Items from a dataset:
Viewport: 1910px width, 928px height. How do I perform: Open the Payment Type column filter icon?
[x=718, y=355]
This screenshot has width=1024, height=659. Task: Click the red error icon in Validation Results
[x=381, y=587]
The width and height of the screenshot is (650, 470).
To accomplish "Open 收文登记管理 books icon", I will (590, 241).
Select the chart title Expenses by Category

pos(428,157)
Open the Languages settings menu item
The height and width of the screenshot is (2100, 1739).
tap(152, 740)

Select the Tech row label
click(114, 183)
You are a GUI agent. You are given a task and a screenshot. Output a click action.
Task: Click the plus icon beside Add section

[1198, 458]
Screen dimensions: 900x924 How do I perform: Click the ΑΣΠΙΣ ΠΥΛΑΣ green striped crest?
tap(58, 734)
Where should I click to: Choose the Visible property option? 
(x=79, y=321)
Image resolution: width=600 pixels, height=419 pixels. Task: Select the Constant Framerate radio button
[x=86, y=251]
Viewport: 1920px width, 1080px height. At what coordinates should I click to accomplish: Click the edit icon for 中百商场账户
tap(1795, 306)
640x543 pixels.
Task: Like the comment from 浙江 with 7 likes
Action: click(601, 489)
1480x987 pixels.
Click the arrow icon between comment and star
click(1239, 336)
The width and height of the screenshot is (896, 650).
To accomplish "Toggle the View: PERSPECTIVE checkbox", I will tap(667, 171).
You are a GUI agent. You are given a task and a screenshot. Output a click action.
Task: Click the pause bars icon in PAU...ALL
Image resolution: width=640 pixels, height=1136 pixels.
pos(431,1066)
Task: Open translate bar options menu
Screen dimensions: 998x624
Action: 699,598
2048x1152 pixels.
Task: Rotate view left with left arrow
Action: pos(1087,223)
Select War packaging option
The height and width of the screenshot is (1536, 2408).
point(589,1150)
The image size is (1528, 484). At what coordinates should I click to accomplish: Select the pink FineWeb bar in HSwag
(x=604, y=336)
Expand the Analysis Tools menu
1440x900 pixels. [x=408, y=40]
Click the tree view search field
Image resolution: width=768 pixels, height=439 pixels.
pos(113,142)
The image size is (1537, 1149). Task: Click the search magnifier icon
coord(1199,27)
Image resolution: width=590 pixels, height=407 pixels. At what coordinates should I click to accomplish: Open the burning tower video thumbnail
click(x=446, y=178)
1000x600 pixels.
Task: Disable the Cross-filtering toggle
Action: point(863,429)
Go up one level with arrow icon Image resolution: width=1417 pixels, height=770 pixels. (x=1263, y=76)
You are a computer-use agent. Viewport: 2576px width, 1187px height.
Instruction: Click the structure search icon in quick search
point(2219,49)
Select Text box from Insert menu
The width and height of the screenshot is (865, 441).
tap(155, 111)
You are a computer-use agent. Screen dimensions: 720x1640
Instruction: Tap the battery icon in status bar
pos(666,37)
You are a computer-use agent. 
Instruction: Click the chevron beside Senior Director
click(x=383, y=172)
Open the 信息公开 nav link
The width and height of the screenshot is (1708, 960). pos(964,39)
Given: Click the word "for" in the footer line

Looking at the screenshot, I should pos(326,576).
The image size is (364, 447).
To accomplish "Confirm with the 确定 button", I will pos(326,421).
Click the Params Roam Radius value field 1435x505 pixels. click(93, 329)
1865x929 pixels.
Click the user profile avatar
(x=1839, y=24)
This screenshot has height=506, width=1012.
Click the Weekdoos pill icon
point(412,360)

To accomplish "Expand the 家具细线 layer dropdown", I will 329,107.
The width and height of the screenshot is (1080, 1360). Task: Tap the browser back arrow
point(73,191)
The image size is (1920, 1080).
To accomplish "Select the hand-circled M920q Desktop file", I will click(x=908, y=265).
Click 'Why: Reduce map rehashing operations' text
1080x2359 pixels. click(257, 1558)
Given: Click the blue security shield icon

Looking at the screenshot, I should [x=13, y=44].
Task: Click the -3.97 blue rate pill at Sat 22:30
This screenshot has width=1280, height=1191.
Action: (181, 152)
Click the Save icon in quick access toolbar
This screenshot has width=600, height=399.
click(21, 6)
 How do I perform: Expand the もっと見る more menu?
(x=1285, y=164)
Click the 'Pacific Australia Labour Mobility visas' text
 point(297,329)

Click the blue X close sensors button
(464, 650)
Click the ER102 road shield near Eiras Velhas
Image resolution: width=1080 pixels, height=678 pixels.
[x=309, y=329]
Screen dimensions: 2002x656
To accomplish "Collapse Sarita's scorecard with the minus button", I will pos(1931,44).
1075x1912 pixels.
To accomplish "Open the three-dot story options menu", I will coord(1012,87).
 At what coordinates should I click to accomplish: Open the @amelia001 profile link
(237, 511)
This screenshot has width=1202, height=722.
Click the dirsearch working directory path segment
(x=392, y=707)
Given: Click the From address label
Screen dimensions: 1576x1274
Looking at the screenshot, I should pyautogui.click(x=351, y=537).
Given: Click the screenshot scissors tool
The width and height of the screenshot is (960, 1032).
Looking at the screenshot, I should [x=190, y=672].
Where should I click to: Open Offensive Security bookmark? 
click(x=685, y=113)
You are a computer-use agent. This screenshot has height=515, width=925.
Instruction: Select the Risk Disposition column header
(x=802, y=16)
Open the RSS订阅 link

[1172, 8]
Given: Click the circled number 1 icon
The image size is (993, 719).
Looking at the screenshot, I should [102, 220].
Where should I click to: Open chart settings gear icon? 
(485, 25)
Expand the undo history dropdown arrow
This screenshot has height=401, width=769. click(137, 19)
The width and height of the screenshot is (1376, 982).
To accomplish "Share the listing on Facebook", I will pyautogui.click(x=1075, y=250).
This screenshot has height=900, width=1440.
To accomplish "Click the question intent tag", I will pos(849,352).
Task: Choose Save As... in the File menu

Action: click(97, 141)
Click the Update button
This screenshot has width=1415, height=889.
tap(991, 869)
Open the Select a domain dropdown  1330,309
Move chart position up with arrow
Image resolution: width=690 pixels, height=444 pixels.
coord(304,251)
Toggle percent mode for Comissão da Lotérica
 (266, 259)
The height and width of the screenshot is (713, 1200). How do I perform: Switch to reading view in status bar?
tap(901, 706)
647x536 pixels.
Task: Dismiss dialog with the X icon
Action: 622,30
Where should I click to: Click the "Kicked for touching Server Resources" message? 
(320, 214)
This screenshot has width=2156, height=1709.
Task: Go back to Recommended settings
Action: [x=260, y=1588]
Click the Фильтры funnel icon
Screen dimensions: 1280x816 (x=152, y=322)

▶ _YOUR INSTRUCTIONS_
Please rewrite the material, switching "Where should I click to" to "Where do I click to" and leaving everything else unchanged.

▶ _OUTPUT OF THE EXERCISE_
Viewport: 1910px width, 928px height. How do I perform: Open the Payment Type column filter icon?
[x=718, y=355]
This screenshot has width=1024, height=659. Task: Click the red error icon in Validation Results
[x=381, y=587]
The width and height of the screenshot is (650, 470).
To accomplish "Open 收文登记管理 books icon", I will (590, 241).
Select the chart title Expenses by Category

pos(428,157)
Open the Languages settings menu item
The height and width of the screenshot is (2100, 1739).
tap(152, 740)

Select the Tech row label
click(114, 183)
You are a GUI agent. You are given a task and a screenshot. Output a click action.
Task: Click the plus icon beside Add section

[1198, 458]
Screen dimensions: 900x924 How do I perform: Click the ΑΣΠΙΣ ΠΥΛΑΣ green striped crest?
tap(58, 734)
Where do I click to: Choose the Visible property option? 
(x=79, y=321)
Image resolution: width=600 pixels, height=419 pixels. Task: Select the Constant Framerate radio button
[x=86, y=251]
Viewport: 1920px width, 1080px height. At what coordinates should I click to accomplish: Click the edit icon for 中百商场账户
tap(1795, 306)
640x543 pixels.
Task: Like the comment from 浙江 with 7 likes
Action: click(601, 489)
1480x987 pixels.
Click the arrow icon between comment and star
click(1239, 336)
The width and height of the screenshot is (896, 650).
To accomplish "Toggle the View: PERSPECTIVE checkbox", I will tap(667, 171).
You are a GUI agent. You are given a task and a screenshot. Output a click action.
Task: Click the pause bars icon in PAU...ALL
Image resolution: width=640 pixels, height=1136 pixels.
pos(431,1066)
Task: Open translate bar options menu
Screen dimensions: 998x624
Action: 699,598
2048x1152 pixels.
Task: Rotate view left with left arrow
Action: pos(1087,223)
Select War packaging option
The height and width of the screenshot is (1536, 2408).
point(589,1150)
The image size is (1528, 484). At what coordinates should I click to accomplish: Select the pink FineWeb bar in HSwag
(x=604, y=336)
Expand the Analysis Tools menu
1440x900 pixels. [x=408, y=40]
Click the tree view search field
Image resolution: width=768 pixels, height=439 pixels.
pos(113,142)
The image size is (1537, 1149). Task: Click the search magnifier icon
coord(1199,27)
Image resolution: width=590 pixels, height=407 pixels. At what coordinates should I click to accomplish: Open the burning tower video thumbnail
click(x=446, y=178)
1000x600 pixels.
Task: Disable the Cross-filtering toggle
Action: point(863,429)
Go up one level with arrow icon Image resolution: width=1417 pixels, height=770 pixels. (x=1263, y=76)
You are a computer-use agent. Viewport: 2576px width, 1187px height.
Instruction: Click the structure search icon in quick search
point(2219,49)
Select Text box from Insert menu
The width and height of the screenshot is (865, 441).
tap(155, 111)
You are a computer-use agent. Screen dimensions: 720x1640
Instruction: Tap the battery icon in status bar
pos(666,37)
You are a computer-use agent. 
Instruction: Click the chevron beside Senior Director
click(x=383, y=172)
Open the 信息公开 nav link
The width and height of the screenshot is (1708, 960). pos(964,39)
Given: Click the word "for" in the footer line

Looking at the screenshot, I should pos(326,576).
The image size is (364, 447).
To accomplish "Confirm with the 确定 button", I will pos(326,421).
Click the Params Roam Radius value field 1435x505 pixels. click(93, 329)
1865x929 pixels.
Click the user profile avatar
(x=1839, y=24)
This screenshot has height=506, width=1012.
Click the Weekdoos pill icon
point(412,360)

To accomplish "Expand the 家具细线 layer dropdown", I will 329,107.
The width and height of the screenshot is (1080, 1360). Task: Tap the browser back arrow
point(73,191)
The image size is (1920, 1080).
To accomplish "Select the hand-circled M920q Desktop file", I will click(x=908, y=265).
Click 'Why: Reduce map rehashing operations' text
1080x2359 pixels. click(257, 1558)
Given: Click the blue security shield icon

Looking at the screenshot, I should [x=13, y=44].
Task: Click the -3.97 blue rate pill at Sat 22:30
This screenshot has width=1280, height=1191.
Action: (181, 152)
Click the Save icon in quick access toolbar
This screenshot has width=600, height=399.
click(21, 6)
 How do I perform: Expand the もっと見る more menu?
(x=1285, y=164)
Click the 'Pacific Australia Labour Mobility visas' text
 point(297,329)

Click the blue X close sensors button
(464, 650)
Click the ER102 road shield near Eiras Velhas
Image resolution: width=1080 pixels, height=678 pixels.
[x=309, y=329]
Screen dimensions: 2002x656
To accomplish "Collapse Sarita's scorecard with the minus button", I will pos(1931,44).
1075x1912 pixels.
To accomplish "Open the three-dot story options menu", I will coord(1012,87).
 At what coordinates should I click to accomplish: Open the @amelia001 profile link
(237, 511)
This screenshot has width=1202, height=722.
Click the dirsearch working directory path segment
(x=392, y=707)
Given: Click the From address label
Screen dimensions: 1576x1274
Looking at the screenshot, I should pyautogui.click(x=351, y=537).
Given: Click the screenshot scissors tool
The width and height of the screenshot is (960, 1032).
Looking at the screenshot, I should [x=190, y=672].
Where do I click to: Open Offensive Security bookmark? 
click(x=685, y=113)
You are a computer-use agent. This screenshot has height=515, width=925.
Instruction: Select the Risk Disposition column header
(x=802, y=16)
Open the RSS订阅 link

[1172, 8]
Given: Click the circled number 1 icon
The image size is (993, 719).
Looking at the screenshot, I should [102, 220].
Where do I click to: Open chart settings gear icon? 
(485, 25)
Expand the undo history dropdown arrow
This screenshot has height=401, width=769. click(137, 19)
The width and height of the screenshot is (1376, 982).
To accomplish "Share the listing on Facebook", I will pyautogui.click(x=1075, y=250).
This screenshot has height=900, width=1440.
To accomplish "Click the question intent tag", I will pos(849,352).
Task: Choose Save As... in the File menu

Action: click(97, 141)
Click the Update button
This screenshot has width=1415, height=889.
tap(991, 869)
Open the Select a domain dropdown  1330,309
Move chart position up with arrow
Image resolution: width=690 pixels, height=444 pixels.
coord(304,251)
Toggle percent mode for Comissão da Lotérica
 (266, 259)
The height and width of the screenshot is (713, 1200). How do I perform: Switch to reading view in status bar?
tap(901, 706)
647x536 pixels.
Task: Dismiss dialog with the X icon
Action: 622,30
Where do I click to: Click the "Kicked for touching Server Resources" message? 
(320, 214)
This screenshot has width=2156, height=1709.
Task: Go back to Recommended settings
Action: [x=260, y=1588]
Click the Фильтры funnel icon
Screen dimensions: 1280x816 (x=152, y=322)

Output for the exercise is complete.